The General Purpose GPU (GPGPU) compute model consists of a host connected to
one or more compute devices. Each compute device consists of many GPU Compute
Engines (CE), also known as Execution Units (EU) or Vector Engines (VE). The
compute devices may also include caches, shared local memory (SLM),
high-bandwidth memory (HBM), and so on, as shown in the figure
General Purpose Compute Model. Applications are then built as a combination of
host software (per the host framework) and kernels submitted by the host to run
on the VEs with a predefined decoupling point.
The GPGPU compute architecture contains two distinct units of execution:
a host program and a set of kernels that execute within the context set
by the host. The host interacts with these kernels through a command
queue. Each device may have its own command queue. When a command is
submitted into the command queue, the command is checked for
dependencies and then executed on a VE inside the compute unit
clusters. Once the command has finished executing, the kernel
communicates an end of life cycle through “end of thread” message.
The GP execution model determines how to schedule and execute the
kernels. When a kernel-enqueue command submits a kernel for execution,
the command defines an index space or N-dimensional range. A
kernel-instance consists of the kernel, the argument values associated
with the kernel, and the parameters that define the index space. When a
compute device executes a kernel-instance, the kernel function executes
for each point in the defined index space or N-dimensional range.

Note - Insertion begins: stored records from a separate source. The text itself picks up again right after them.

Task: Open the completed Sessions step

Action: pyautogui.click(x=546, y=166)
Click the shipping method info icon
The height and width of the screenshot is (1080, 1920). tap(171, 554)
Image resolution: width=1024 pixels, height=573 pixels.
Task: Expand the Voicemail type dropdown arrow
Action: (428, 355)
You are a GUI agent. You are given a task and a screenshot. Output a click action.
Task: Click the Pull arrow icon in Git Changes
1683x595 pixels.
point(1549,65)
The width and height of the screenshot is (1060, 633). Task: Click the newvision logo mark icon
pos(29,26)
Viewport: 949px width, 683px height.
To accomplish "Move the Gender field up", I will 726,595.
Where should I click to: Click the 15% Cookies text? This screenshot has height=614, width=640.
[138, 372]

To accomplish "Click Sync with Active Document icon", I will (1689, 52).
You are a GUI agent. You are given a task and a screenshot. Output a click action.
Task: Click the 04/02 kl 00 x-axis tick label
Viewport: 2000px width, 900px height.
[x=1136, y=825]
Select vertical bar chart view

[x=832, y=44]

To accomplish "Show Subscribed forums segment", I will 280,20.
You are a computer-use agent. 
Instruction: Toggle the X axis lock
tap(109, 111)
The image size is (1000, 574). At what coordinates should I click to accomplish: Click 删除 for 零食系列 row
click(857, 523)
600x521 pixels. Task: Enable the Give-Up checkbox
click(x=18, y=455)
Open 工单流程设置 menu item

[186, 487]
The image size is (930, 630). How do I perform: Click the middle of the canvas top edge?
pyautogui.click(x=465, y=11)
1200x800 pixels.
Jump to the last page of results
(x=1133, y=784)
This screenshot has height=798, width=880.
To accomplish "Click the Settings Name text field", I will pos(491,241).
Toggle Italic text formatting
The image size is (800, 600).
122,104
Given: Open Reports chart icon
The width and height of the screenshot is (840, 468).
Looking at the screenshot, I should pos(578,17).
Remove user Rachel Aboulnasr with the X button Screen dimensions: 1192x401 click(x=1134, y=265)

An executing kernel function is called a work-item, and a collection of
these work-items is called a work-group. A compute device manages
work-items using work-groups. Individual work-items are identified by
either a global ID, or a combination of the work-group ID and a local ID
inside the work-group.
The work-group concept, which essentially runs the same kernel on
several unit items in a group, captures the essence of data parallel
computing. The VEs can organize work-items in SIMD vector format and run
the same kernel on the SIMD vector, hence speeding up the compute for
all such applications.
A device can compute each work-group in any arbitrary order. Also, the
work-items within a single work-group execute concurrently, with no
guarantee on the order of progress. A high level work-group function,
like Barriers, applies to each work-item in a work-group, to facilitate
the required synchronization points. Such a work-group function must be
defined so that all work-items in the work-group encounter precisely the
same work-group function.
Synchronization can also occur at the command level, where the
synchronization can happen between commands in host command-queues. In
this mode, one command can depend on execution points in another command
or multiple commands.
Other types of synchronization based on memory-order constraints inside
a program include Atomics and Fences. These synchronization types
control how a memory operation of any particular work-item is made
visible to another, which offers micro-level synchronization points in
the data-parallel compute model.
Note that an Intel GPU device is equipped with many Vector Engines
(VEs), and each VE is a multi-threaded SIMD processor. Compiler
generates SIMD code to map several work-items to be executed
simultaneously within a given hardware thread. The SIMD-width for a kernel
is a heuristic driven compiler choice. Common SIMD-width examples are
SIMD-8, SIMD-16, and SIMD-32.
For a given SIMD-width, if all kernel instances within a thread are
executing the same instruction, the SIMD lanes can be maximally
utilized. If one or more of the kernel instances choose a divergent
branch, then the thread executes the two paths of the branch and merges
the results by mask. The VE’s branch unit keeps track of such branch
divergence and branch nesting.